Mme Clothilde Valter. Les clients d’Orange sont multiples. Au-delà des particuliers et des entreprises, il y a également des services publics qui gèrent des situations d’urgence. Quelles préconisations peut-on faire pour garantir la permanence des télécommunications dans ces services ?
M. Henri Jibrayel. J’estime que, si nous sommes aujourd’hui informés des origines et des enseignements que vous tirez de la panne, ce n’est pas le cas du grand public qui doit être mieux informé à ce sujet afin d’être rassuré.
M. François Sauvadet. Orange est non seulement une belle entreprise mais elle a également un bon dirigeant dont je salue les efforts d’information à travers la conférence de presse que vous avez tenue ainsi que la démarche de compensation qui a été initiée, même s’il est difficile d’évaluer avec précision le préjudice subi. Je considère qu’Orange a aujourd’hui un devoir de transparence et que les conclusions des investigations qui ont été lancées doivent être rendues publiques.
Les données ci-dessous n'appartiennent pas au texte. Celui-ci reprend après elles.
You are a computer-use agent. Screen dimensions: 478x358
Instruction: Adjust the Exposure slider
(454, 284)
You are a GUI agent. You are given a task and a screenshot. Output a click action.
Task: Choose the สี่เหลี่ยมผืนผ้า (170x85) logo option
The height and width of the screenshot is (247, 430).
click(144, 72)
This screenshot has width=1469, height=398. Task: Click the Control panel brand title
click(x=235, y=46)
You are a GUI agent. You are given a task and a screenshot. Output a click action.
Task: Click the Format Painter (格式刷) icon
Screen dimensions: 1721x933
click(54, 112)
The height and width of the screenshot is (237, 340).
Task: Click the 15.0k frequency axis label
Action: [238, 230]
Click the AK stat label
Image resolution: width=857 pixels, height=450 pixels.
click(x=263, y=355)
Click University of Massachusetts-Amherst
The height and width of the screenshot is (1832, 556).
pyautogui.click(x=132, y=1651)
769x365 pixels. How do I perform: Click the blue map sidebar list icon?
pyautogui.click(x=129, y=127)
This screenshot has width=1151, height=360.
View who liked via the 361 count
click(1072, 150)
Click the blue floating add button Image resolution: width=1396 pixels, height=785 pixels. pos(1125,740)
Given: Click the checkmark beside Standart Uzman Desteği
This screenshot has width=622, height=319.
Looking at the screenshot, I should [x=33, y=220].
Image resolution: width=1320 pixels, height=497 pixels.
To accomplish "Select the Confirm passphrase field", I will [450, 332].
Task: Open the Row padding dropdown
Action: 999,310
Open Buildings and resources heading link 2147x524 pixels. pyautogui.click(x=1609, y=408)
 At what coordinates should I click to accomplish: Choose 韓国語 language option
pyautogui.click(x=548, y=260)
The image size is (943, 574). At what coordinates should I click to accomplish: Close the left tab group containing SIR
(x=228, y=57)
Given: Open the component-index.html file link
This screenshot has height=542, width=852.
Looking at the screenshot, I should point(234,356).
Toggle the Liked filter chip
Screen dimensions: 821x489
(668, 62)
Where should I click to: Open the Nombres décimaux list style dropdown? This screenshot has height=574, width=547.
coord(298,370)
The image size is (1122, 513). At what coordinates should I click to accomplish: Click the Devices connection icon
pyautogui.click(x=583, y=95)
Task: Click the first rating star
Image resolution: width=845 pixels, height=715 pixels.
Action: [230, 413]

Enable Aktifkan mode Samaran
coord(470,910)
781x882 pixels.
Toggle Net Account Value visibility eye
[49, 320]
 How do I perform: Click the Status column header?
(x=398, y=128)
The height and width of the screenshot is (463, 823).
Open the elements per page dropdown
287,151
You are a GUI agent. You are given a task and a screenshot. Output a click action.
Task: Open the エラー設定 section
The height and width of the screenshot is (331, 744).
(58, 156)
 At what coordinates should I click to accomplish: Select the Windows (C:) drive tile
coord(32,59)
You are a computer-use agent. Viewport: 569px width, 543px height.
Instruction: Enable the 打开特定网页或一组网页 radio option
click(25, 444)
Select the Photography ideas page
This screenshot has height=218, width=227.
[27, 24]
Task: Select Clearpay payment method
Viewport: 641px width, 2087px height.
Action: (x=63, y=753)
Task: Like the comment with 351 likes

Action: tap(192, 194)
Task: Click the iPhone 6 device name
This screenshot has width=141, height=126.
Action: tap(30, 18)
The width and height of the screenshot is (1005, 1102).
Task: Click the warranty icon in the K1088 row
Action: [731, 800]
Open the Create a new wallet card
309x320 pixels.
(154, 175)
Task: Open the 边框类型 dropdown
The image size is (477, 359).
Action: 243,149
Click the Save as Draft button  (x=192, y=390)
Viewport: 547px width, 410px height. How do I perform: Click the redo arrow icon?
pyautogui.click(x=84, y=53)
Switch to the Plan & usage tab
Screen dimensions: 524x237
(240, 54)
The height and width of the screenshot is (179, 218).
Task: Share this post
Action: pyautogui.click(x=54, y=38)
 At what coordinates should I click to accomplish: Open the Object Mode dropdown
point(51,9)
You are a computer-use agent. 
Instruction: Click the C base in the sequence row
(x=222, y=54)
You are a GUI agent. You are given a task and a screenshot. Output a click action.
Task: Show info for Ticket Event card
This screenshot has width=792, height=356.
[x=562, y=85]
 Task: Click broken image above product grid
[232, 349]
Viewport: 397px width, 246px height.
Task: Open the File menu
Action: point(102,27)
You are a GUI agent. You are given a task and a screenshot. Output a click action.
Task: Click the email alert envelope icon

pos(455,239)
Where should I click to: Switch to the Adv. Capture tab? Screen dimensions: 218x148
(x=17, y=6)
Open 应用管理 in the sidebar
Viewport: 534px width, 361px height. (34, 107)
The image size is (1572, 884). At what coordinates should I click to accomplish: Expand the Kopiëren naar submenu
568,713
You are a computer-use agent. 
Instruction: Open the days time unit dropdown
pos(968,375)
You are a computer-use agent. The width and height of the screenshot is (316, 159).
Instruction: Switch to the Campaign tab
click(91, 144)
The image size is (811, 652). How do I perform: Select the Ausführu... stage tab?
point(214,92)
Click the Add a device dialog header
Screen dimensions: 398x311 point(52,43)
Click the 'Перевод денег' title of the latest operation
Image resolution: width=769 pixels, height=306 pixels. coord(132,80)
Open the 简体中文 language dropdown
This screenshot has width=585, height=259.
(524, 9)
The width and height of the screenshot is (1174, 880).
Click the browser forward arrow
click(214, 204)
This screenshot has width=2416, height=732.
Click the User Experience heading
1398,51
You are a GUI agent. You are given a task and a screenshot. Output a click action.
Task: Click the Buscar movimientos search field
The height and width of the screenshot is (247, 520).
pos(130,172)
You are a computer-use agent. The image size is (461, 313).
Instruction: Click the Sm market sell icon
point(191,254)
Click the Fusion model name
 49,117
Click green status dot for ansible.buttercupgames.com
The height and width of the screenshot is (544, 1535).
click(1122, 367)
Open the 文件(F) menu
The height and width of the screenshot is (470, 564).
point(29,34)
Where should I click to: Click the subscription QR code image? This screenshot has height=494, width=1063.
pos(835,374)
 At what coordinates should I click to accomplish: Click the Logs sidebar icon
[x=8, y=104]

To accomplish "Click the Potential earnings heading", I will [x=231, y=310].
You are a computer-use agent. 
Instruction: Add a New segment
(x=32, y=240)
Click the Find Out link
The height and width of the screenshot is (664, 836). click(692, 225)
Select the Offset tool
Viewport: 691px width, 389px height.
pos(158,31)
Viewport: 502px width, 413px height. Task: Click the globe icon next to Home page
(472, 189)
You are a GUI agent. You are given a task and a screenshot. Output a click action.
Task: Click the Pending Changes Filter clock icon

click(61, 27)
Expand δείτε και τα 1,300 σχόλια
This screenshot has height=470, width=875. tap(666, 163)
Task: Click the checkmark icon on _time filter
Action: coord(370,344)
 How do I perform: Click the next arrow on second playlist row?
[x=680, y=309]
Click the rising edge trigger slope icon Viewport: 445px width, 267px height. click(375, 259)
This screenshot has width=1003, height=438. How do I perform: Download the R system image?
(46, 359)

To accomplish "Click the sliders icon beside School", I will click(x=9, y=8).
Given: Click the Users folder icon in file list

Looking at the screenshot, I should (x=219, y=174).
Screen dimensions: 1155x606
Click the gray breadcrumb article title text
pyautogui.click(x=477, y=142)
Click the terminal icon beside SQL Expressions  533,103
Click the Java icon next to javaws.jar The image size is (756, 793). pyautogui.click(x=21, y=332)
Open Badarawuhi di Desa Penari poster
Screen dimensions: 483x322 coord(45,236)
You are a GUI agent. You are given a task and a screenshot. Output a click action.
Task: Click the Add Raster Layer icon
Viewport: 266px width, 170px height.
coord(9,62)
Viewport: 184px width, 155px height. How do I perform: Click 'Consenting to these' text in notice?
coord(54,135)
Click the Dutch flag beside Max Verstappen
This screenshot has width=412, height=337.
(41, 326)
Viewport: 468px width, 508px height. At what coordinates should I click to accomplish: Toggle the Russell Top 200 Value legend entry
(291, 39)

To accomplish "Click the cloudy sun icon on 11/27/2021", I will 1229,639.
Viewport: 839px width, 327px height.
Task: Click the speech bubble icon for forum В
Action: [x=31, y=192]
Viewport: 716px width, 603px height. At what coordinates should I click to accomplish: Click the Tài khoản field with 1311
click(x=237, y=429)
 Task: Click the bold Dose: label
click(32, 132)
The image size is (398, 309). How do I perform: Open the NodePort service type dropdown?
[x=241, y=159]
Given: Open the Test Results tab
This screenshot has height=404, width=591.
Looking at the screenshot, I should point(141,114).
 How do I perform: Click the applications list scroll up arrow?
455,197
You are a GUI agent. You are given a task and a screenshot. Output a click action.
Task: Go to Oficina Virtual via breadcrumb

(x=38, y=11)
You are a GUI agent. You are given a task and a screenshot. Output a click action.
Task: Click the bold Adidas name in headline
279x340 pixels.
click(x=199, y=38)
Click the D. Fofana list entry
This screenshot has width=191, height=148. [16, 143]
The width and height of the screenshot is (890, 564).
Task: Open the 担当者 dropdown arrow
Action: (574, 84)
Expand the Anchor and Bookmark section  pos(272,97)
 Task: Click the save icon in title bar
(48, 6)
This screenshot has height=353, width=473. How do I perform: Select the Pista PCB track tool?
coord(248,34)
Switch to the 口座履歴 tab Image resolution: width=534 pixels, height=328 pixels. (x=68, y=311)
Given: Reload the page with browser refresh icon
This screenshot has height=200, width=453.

Plus généralement, il importe de réfléchir aux moyens d’informer les personnes de l’existence d’une panne afin de leur permettre de faire face à la situation dans les meilleures conditions.
M. Eric Straumann. J’étais sur le terrain vendredi après-midi et dès quinze heures, les gens m’ont alerté. Avez-vous eu des réclamations portant sur des préjudices spéciaux ? Les services de secours, de police ou de gendarmerie ont-ils été gênés par ce bug ? Pour le reste, je rejoins votre analyse, il s’agit surtout d’un événement de grande portée médiatique. Nos concitoyens ont ressenti cette gêne mais l’ont également relativisée.
M. Alain Marc. Pendant quelques heures, j’ai retrouvé le cours normal de la vie… Plus sérieusement, je crois qu’on a beaucoup exagéré sur cette affaire. L’émotion soulevée par les médias pose surtout la question de notre degré de dépendance à l’égard des technologies, pas seulement d’un point de vue économique mais également sur le plan psychologique. Il arrive qu’il y ait des incidents et face à celui que vous avez dû gérer, je tiens à saluer la transparence dont vous avez fait preuve.
Mme Marie-Lou Marcel. Vous avez annoncé des mesures de dédommagement pour les usagers, en particulier une journée de télécommunications offerte. D’après les enquêtes réalisées auprès des usagers, ceux-ci ne semblent cependant absolument pas satisfaits. 32 % considèrent ce geste comme insuffisant et quant aux 9 % de satisfaits, ils auraient préféré pouvoir choisir leur jour de gratuité. La réponse semble donc inadaptée de leur point de vue. Quelle est l’utilité d’une journée, même offerte, passée à téléphoner et à envoyer des SMS sans limite ?
M. Razzy Hammadi. Vous avez parlé de geste commercial en direction de vos clients. J’ai le sentiment que n’a pas été pris en compte le dédommagement de ceux qui travaillaient avec leurs abonnements, comme les chauffeurs le taxi ou les petits artisans. Pour eux, le geste que vous proposez est-il vraiment suffisant ? Cela me semble très en deçà du préjudice que certains ont subi. On estime ainsi que pour certains taxis, la perte a pu aller jusqu’à 400 ou 500 euros. Vous n’avez pas communiqué sur le sujet mais avez-vous prévu un dédommagement spécifique pour les professionnels ?
M. Daniel Fasquelle. Je partage totalement le point de vue de mon collègue, il convient de distinguer le préjudice subi par les professionnels et par les particuliers.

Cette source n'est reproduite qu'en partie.